## Assigned task
Retype the passage on Frank D'Rone word for word, from "- Genres: Jazz" to "Hefner's PLAYBOY'S PENTHOUSE.".

Background information
- Born: Frank Caldarone April 26, 1932 Brockton, Massachusetts, U.S.
- Died: October 3, 2013 (aged 81) Wheaton, Illinois, U.S.
- Genres: Jazz
- Occupations: Singer, guitarist

= Frank D'Rone =

American jazz guitarist (1932–2013)

Frank D'Rone (April 26, 1932 - October 3, 2013) was an American jazz singer and guitarist.

==Biography==
D'Rone's first album, Frank D'Rone Sings, was released in 1959, and included liner notes penned by Nat "King" Cole, who later helped D'Rone earn several appearances on The Tonight Show Starring Johnny Carson in the 1960s and 1970s. An album with arrangements by Billy May, After the Ball, was released in 1960. D'Rone was a performer at the hungry i nightclub in San Francisco, California, where he recorded a live 1962 album, In Person. However his recording contract with Mercury ended at this time. He also recorded for Columbia Records and RCA Camden. In late 1959 and early 1960s he made numerous appearances on Hugh Hefner's PLAYBOY'S PENTHOUSE.

## Data supplied
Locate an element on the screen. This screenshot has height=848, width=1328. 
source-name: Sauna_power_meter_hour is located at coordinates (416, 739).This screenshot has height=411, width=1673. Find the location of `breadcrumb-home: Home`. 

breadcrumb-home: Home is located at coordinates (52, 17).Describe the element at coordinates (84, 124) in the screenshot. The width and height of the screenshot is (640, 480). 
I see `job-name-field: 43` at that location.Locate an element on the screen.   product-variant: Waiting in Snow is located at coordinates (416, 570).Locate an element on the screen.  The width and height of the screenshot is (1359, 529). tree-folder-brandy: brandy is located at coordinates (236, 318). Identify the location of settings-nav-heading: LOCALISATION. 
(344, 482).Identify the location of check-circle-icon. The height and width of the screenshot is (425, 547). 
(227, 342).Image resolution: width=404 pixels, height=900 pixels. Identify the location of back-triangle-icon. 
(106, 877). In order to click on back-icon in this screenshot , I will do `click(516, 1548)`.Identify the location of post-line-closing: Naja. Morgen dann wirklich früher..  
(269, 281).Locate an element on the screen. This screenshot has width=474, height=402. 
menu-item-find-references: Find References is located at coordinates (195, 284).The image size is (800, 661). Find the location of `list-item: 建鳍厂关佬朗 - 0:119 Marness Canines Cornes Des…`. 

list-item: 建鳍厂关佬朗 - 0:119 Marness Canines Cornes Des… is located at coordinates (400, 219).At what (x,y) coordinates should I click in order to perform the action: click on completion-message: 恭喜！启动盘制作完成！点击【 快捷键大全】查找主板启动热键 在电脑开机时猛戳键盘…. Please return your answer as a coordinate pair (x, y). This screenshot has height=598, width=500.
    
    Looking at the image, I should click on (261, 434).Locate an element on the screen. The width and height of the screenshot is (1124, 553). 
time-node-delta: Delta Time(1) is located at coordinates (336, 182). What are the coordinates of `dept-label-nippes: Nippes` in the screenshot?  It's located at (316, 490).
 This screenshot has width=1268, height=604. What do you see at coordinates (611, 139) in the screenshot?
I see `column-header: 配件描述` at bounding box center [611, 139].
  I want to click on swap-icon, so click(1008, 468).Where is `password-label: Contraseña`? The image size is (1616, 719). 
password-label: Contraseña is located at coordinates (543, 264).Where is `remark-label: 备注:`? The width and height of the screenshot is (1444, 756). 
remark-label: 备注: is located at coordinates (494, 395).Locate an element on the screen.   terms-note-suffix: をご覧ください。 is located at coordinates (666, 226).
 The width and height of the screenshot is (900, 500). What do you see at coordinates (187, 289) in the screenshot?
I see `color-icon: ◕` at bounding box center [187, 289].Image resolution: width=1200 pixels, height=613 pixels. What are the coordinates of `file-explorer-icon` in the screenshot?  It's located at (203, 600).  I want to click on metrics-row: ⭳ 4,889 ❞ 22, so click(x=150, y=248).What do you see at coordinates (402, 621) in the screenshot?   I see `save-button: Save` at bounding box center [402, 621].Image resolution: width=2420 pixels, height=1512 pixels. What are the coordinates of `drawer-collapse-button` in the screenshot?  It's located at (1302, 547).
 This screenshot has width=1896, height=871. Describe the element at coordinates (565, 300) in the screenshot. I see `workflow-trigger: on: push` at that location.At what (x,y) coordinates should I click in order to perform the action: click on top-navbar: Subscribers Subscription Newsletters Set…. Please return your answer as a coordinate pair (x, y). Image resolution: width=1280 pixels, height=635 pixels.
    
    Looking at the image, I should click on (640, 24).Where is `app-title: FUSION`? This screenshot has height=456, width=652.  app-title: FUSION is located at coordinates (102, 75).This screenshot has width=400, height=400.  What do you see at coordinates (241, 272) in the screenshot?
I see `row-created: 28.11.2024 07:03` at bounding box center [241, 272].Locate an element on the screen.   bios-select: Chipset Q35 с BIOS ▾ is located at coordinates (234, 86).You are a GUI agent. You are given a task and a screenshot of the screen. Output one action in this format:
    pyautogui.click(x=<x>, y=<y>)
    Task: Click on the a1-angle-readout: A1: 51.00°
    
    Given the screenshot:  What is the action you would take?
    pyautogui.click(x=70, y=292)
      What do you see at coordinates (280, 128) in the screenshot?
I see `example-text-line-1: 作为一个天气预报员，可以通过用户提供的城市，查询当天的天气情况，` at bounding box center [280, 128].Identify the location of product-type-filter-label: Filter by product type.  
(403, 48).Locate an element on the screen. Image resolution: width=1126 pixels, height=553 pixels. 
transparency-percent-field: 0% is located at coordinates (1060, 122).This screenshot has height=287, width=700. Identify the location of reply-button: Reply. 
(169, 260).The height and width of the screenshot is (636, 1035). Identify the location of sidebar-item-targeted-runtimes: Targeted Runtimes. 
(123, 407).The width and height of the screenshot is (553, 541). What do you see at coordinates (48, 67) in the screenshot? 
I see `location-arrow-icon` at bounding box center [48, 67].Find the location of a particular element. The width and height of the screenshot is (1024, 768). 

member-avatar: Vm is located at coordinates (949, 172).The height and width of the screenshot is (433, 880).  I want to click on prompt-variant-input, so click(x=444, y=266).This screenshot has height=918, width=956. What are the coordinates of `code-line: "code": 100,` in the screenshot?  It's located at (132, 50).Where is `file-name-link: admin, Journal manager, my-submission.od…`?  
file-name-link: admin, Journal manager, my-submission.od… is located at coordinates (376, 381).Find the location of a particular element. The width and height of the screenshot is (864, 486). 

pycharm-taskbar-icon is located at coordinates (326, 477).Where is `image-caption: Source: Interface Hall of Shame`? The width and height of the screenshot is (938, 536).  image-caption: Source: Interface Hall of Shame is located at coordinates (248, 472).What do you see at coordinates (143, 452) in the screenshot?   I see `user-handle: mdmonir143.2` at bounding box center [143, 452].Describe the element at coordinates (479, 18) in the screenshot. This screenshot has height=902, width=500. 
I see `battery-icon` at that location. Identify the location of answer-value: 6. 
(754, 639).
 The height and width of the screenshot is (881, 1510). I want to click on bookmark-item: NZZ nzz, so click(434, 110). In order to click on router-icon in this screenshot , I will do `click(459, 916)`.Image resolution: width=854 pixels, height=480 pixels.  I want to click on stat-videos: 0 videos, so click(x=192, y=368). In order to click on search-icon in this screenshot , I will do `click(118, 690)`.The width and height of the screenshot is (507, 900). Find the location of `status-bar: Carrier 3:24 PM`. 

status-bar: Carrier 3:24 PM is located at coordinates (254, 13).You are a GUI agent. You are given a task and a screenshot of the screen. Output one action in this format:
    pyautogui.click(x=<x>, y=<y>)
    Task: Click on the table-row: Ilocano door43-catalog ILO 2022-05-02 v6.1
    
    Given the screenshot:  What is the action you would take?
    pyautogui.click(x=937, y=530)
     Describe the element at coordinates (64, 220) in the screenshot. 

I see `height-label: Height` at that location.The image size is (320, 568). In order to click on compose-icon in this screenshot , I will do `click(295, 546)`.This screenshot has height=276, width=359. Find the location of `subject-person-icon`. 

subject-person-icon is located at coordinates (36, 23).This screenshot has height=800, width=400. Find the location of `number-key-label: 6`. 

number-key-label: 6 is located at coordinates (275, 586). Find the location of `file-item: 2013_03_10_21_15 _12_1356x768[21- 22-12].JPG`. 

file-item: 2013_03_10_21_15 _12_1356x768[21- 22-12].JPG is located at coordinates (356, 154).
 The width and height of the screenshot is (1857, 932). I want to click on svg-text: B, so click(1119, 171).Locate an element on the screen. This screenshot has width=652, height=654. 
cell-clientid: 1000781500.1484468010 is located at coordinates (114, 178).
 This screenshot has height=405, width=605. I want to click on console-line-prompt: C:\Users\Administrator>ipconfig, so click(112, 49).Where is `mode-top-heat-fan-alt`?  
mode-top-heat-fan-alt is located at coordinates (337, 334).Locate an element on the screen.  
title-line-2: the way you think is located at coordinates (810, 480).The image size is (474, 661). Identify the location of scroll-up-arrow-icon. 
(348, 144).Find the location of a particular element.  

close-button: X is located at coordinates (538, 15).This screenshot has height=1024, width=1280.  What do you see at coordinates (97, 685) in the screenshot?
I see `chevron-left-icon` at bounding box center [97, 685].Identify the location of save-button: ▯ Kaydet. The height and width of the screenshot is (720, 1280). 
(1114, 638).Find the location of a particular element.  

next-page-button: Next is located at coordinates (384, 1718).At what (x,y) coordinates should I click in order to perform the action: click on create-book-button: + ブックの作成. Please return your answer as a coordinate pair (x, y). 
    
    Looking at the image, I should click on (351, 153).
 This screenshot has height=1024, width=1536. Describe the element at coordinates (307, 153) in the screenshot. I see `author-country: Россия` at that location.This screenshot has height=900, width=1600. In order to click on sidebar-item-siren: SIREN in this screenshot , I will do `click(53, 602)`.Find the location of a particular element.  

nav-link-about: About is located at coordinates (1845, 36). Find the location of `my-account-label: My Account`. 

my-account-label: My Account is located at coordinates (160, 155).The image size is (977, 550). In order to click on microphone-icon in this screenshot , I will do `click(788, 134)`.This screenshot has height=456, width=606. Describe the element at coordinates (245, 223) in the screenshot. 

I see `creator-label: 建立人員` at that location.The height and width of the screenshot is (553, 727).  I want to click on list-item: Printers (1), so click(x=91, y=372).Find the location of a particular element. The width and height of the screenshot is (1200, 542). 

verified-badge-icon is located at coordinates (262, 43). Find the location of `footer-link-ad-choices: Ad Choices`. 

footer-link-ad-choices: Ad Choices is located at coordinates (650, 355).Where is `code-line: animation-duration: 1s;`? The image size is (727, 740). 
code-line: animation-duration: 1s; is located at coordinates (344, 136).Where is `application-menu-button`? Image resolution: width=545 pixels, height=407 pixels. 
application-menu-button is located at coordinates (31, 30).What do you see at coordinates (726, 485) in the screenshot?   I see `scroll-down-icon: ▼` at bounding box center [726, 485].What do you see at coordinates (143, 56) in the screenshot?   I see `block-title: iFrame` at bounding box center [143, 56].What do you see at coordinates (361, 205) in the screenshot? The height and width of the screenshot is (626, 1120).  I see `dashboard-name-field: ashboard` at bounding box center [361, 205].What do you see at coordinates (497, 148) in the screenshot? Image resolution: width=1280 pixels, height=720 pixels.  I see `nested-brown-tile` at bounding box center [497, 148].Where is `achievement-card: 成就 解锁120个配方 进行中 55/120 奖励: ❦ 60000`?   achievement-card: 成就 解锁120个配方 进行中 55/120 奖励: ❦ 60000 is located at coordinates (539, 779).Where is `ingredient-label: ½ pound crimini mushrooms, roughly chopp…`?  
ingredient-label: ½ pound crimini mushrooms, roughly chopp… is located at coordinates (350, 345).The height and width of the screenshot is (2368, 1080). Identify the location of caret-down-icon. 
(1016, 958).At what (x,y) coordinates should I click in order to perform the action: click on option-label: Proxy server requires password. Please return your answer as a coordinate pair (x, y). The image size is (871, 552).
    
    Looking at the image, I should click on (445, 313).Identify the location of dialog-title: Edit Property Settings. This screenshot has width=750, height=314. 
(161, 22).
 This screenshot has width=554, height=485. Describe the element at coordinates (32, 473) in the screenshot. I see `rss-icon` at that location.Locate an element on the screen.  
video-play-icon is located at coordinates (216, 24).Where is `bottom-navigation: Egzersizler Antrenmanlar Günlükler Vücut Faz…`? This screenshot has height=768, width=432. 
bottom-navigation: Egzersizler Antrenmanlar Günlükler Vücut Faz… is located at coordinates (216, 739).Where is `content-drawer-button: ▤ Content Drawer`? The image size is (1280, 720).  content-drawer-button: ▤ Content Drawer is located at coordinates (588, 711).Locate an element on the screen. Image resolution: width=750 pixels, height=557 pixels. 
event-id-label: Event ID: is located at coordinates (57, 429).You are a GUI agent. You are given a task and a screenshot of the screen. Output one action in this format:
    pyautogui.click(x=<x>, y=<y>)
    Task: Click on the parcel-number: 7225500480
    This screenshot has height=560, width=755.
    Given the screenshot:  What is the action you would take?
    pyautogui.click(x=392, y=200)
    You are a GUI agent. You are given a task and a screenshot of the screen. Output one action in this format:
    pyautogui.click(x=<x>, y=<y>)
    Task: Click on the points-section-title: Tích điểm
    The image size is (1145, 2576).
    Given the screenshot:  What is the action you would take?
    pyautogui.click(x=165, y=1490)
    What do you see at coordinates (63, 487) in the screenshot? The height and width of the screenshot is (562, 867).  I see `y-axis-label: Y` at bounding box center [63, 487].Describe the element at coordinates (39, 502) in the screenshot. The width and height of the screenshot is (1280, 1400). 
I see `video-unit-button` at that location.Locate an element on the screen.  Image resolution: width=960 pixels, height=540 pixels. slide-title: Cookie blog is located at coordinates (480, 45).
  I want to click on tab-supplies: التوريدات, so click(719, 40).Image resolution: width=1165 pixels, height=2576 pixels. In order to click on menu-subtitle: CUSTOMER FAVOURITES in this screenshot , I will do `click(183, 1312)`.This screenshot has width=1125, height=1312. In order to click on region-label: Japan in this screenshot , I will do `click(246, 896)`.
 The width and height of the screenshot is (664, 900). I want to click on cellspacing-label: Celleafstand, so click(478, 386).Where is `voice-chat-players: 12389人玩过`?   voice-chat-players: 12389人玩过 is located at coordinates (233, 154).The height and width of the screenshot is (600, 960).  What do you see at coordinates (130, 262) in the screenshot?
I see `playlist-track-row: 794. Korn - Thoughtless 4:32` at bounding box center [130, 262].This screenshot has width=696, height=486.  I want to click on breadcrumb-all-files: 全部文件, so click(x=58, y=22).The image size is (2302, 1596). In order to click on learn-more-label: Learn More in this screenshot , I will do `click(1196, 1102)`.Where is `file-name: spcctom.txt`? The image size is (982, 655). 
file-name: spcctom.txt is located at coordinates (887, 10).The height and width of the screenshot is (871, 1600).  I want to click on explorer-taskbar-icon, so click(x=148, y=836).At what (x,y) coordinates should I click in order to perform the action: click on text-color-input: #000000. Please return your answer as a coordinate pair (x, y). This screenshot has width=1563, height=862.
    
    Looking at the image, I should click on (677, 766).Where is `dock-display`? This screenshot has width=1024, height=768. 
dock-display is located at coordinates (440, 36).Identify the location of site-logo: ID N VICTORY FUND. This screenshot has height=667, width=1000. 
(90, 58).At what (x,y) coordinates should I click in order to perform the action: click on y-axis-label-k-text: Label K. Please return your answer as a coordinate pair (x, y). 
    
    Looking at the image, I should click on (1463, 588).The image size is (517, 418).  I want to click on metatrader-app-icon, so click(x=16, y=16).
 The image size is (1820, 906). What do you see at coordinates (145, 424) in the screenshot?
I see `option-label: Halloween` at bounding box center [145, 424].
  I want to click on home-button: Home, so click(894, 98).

## Reply to the task
- Genres: Jazz
- Occupations: Singer, guitarist

= Frank D'Rone =

American jazz guitarist (1932–2013)

Frank D'Rone (April 26, 1932 - October 3, 2013) was an American jazz singer and guitarist.

==Biography==
D'Rone's first album, Frank D'Rone Sings, was released in 1959, and included liner notes penned by Nat "King" Cole, who later helped D'Rone earn several appearances on The Tonight Show Starring Johnny Carson in the 1960s and 1970s. An album with arrangements by Billy May, After the Ball, was released in 1960. D'Rone was a performer at the hungry i nightclub in San Francisco, California, where he recorded a live 1962 album, In Person. However his recording contract with Mercury ended at this time. He also recorded for Columbia Records and RCA Camden. In late 1959 and early 1960s he made numerous appearances on Hugh Hefner's PLAYBOY'S PENTHOUSE.